Task statement | Below is a listing. Write out exactly its lines between the one holding "1331x944 pixels." and the one holding "This screenshot has height=233, width=310.", inclusive.

Data for this exercise START

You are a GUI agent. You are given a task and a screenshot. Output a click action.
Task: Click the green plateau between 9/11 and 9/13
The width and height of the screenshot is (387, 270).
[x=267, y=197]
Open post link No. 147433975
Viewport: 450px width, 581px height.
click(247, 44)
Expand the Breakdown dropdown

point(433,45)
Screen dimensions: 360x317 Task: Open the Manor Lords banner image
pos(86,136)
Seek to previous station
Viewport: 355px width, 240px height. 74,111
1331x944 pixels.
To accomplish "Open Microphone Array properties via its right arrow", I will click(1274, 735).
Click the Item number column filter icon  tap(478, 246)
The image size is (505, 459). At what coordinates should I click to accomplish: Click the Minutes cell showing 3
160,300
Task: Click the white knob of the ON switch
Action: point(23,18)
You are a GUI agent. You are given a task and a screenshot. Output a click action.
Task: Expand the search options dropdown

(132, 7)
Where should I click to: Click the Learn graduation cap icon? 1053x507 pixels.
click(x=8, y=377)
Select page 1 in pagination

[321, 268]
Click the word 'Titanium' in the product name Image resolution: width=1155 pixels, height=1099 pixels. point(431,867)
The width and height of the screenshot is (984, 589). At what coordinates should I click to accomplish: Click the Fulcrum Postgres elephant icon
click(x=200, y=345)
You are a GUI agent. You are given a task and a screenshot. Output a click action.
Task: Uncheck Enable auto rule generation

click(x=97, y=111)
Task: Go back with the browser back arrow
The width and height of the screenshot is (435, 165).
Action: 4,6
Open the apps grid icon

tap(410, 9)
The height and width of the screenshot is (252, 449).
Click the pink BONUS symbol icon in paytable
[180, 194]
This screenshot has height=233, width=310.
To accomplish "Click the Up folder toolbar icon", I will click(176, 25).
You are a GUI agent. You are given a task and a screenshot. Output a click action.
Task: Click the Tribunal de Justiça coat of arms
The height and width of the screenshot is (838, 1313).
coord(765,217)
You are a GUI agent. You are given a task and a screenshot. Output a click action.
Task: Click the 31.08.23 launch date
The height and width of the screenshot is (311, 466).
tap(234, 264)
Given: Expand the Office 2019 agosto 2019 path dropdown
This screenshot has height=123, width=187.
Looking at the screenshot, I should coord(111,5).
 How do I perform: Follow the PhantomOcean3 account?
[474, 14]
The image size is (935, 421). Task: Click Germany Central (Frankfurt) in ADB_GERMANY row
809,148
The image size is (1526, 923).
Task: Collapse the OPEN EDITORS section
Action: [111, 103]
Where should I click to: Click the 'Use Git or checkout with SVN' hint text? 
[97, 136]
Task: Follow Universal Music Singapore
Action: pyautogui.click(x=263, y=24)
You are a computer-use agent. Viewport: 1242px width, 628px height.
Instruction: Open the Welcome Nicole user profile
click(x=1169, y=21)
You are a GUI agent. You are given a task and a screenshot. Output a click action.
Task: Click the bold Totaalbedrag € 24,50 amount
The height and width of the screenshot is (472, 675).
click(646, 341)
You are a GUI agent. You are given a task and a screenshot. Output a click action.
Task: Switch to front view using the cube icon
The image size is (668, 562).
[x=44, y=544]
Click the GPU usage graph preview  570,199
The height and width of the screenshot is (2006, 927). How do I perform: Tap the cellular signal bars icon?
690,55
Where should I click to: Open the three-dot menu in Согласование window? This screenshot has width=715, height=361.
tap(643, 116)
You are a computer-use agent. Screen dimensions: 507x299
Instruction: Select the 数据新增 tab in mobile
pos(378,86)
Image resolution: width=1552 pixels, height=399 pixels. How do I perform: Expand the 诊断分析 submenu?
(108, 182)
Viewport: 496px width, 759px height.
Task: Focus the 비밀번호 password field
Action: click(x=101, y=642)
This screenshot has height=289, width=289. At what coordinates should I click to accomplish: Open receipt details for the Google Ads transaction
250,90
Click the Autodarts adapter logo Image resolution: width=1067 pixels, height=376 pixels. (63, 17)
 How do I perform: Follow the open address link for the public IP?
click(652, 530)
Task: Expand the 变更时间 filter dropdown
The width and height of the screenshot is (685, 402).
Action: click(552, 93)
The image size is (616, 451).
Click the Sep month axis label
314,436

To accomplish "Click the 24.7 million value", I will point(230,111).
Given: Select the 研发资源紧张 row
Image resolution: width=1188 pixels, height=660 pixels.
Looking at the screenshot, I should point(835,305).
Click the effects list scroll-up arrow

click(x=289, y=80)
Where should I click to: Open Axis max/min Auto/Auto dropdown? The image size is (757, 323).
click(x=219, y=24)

Data for this exercise END

Worked solution |
1331x944 pixels.
To accomplish "Open Microphone Array properties via its right arrow", I will click(1274, 735).
Click the Item number column filter icon  tap(478, 246)
The image size is (505, 459). At what coordinates should I click to accomplish: Click the Minutes cell showing 3
160,300
Task: Click the white knob of the ON switch
Action: point(23,18)
You are a GUI agent. You are given a task and a screenshot. Output a click action.
Task: Expand the search options dropdown

(132, 7)
Where should I click to: Click the Learn graduation cap icon? 1053x507 pixels.
click(x=8, y=377)
Select page 1 in pagination

[321, 268]
Click the word 'Titanium' in the product name Image resolution: width=1155 pixels, height=1099 pixels. point(431,867)
The width and height of the screenshot is (984, 589). At what coordinates should I click to accomplish: Click the Fulcrum Postgres elephant icon
click(x=200, y=345)
You are a GUI agent. You are given a task and a screenshot. Output a click action.
Task: Uncheck Enable auto rule generation

click(x=97, y=111)
Task: Go back with the browser back arrow
The width and height of the screenshot is (435, 165).
Action: 4,6
Open the apps grid icon

tap(410, 9)
The height and width of the screenshot is (252, 449).
Click the pink BONUS symbol icon in paytable
[180, 194]
This screenshot has height=233, width=310.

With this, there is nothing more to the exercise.